Protect yourself with a few non-negotiable habits:

  • Verify by phone, every time. Call the title company at a number from their official website or your original engagement letter — never a number from an email.
  • Confirm the account name. Your wire should go to an account in the title company’s name, not an individual’s name and not an overseas account.
  • Watch for last-minute changes. If you receive updated wiring instructions close to closing, treat it as a red flag and verify before sending anything.
  • Request confirmation. After sending the wire, call the title company to confirm they received it. Don’t rely on email confirmation alone.

If You’ve Already Sent Money to a Fraudulent Account

Speed is everything. Call your bank immediately and ask them to initiate a recall on the wire. Then contact the FBI’s Internet Crime Complaint Center to file a report at ic3.gov.4Internet Crime Complaint Center. IC3 Home Page For international wires of $50,000 or more, the FBI can activate its Financial Fraud Kill Chain process, which attempts to freeze the stolen funds — but only if you report the fraud within 72 hours and a SWIFT recall has already been initiated through your bank. Wires under that threshold or outside that window should still be reported, but the recovery process becomes significantly harder.

Contact your title company and your real estate agent as well. In some cases, the settlement agent’s errors and omissions insurance or a separate crime insurance policy may provide coverage, though this varies widely and many policies exclude or limit wire fraud claims. The earlier everyone knows, the better the odds of recovering any portion of the funds.

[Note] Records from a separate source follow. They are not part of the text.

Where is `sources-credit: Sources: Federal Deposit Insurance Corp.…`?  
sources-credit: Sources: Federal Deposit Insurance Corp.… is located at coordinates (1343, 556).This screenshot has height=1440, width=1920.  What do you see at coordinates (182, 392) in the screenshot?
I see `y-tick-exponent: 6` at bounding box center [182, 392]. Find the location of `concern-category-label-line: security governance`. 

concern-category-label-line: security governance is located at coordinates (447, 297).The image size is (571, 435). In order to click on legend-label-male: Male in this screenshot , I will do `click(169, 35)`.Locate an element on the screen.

When Funding Falls Through

A missed wire can cascade into real costs beyond just a delayed move-in date. If your mortgage rate lock expires because closing got pushed back, extending it typically costs between 0.25% and 1% of the loan amount — on a $400,000 mortgage, that’s $1,000 to $4,000 out of pocket. Some purchase contracts also include a per diem penalty that charges the buyer a daily fee for each day closing extends past the agreed-upon date, calculated either as a flat daily amount or a percentage of the purchase price.

The more serious consequence is legal. Failing to close on the contractual date without a valid excuse is generally considered a material breach of the purchase agreement. In most standard residential contracts, the seller’s remedy is to keep your earnest money deposit as liquidated damages. On a typical transaction, that’s thousands of dollars you’ll never see again — and in a competitive market, losing both the deposit and the house.

The simplest way to avoid all of this: wire your funds two business days before closing when possible, confirm receipt with the title company, and treat the wire cutoff time as a hard deadline rather than a suggestion.